• **WHAT THE TASK ASKS**
Answer these from the forum thread excerpt:
(a) Jon Abbott added a handler for which key combination, and in which handler did he put it?
(b) According to the official documentation (PRM) Rick Murray mentions, which bits must be zero?
(c) When reading colours, in which register are text colours returned as a colour number?

• **EXCERPT**
───

Alt-break. Which I think relies on callbacks to function, so unless we can kick the abort handling down to user mode, isn’t likely to be very helpful. |
Jon Abbott (1421) 2651 posts |
That’s interesting, I’ve had to add explicit code to handle Aborts raised by PMP’d pages at 3, it doesn’t look like they should be reaching my code if they’re handled at 2.
No wonder it’s next to useless, I implemented a handler for CTRL-SHIFT-F12 in the IRQ handler so apps could be terminated…doesn’t help when the Abort handler gets in a loop with IRQ disabled though!! |
Rick Murray (539) 13850 posts |
Just looking at this, nothing better to do. :-) I think grumpy cat might have missed a few things? The official documentation (PRM), the one I have, says nothing about reading colours (and specifies bits 6-31 must be zero). Oh, and the documentation I’ve seen (wiki here, StrongHelp) that does mention the ability to read notes: When reading the colours, text colours are returned as a colour number in R1, but you must supply a pattern block to read the graphics colours. Yeah… VduVars is a lot simpler… |
nemo (145) 2556 posts |
Unlikely.

───

• **GIVEN INFORMATION**
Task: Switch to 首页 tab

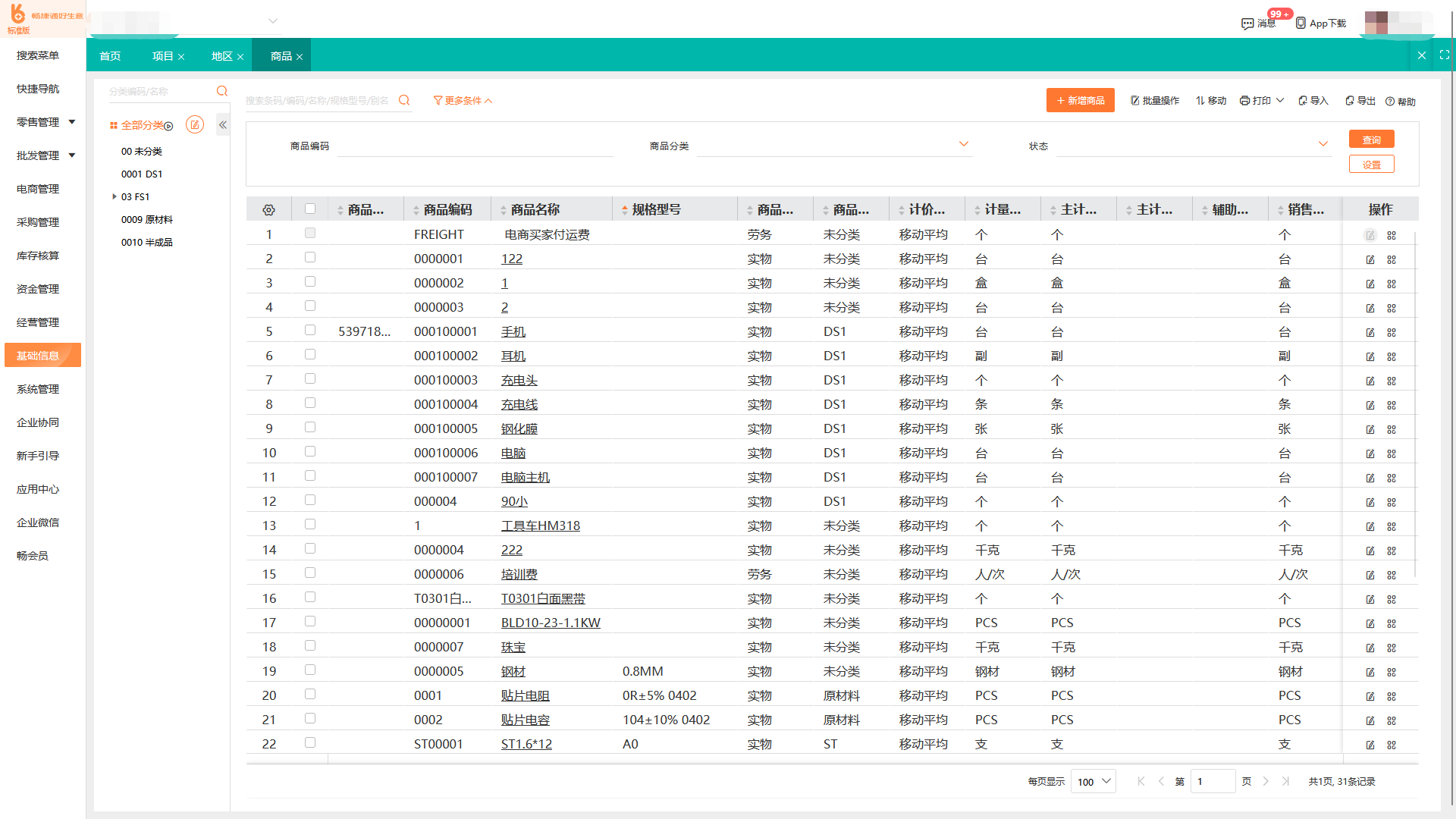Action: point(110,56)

───

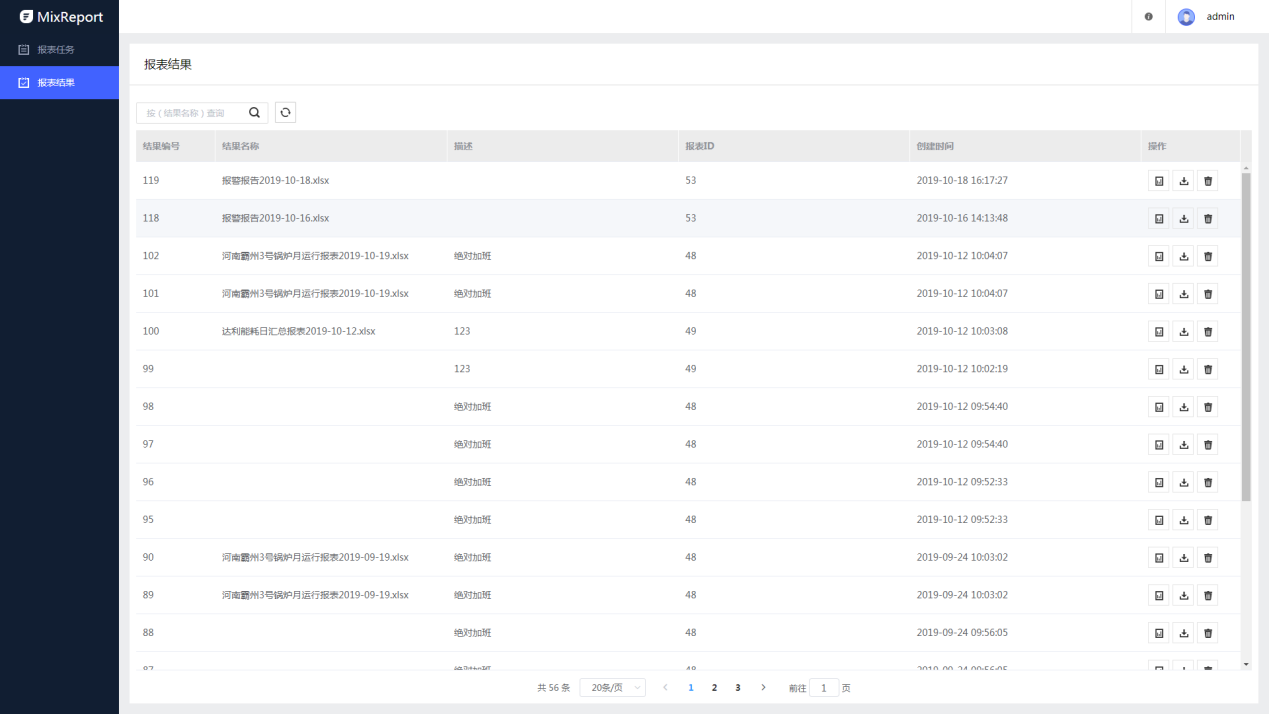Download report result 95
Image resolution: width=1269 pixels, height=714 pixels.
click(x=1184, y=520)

───

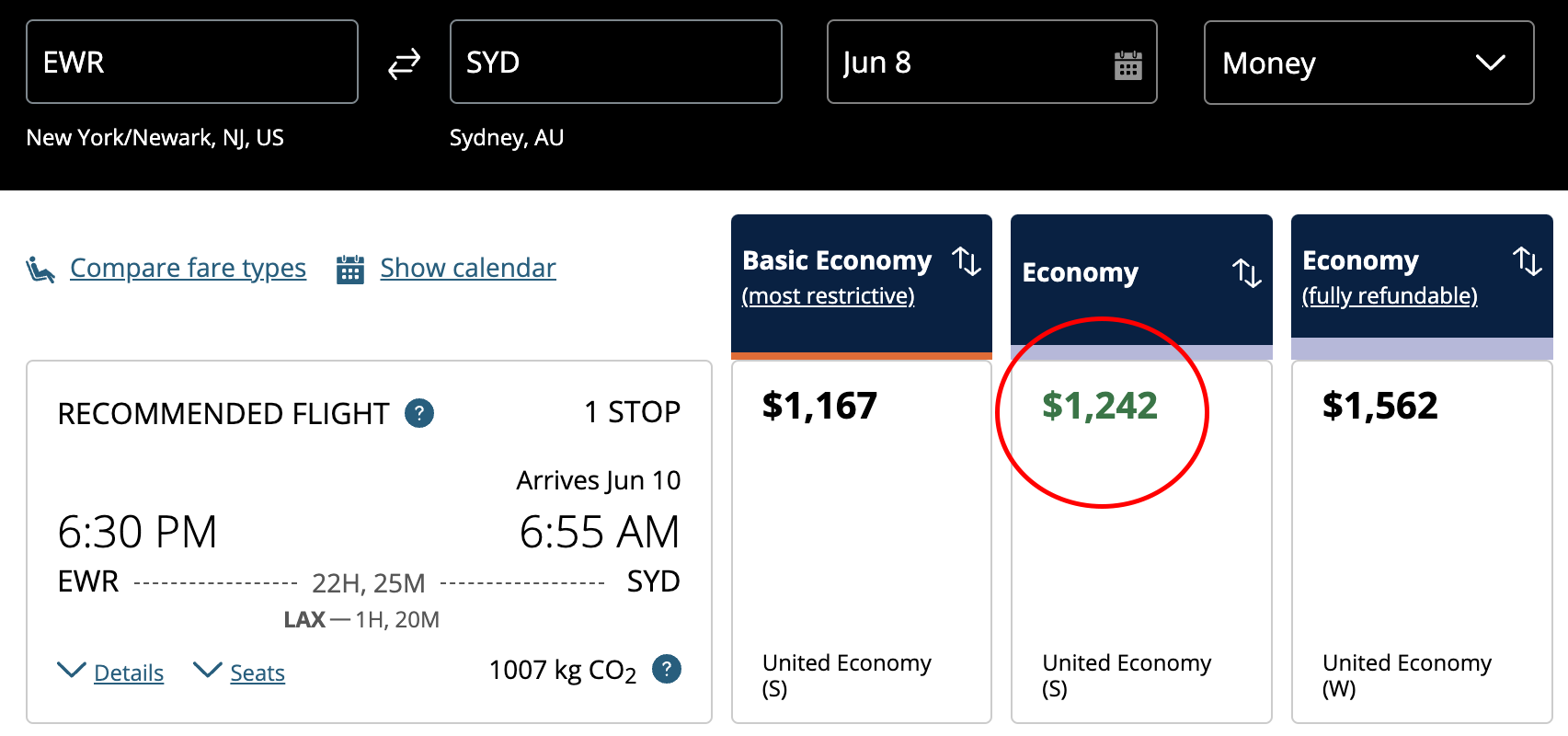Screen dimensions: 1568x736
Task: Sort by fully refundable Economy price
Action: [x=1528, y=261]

───

• **EXERCISE RESULT**
(a) CTRL-SHIFT-F12, in the IRQ handler.
(b) Bits 6-31.
(c) R1.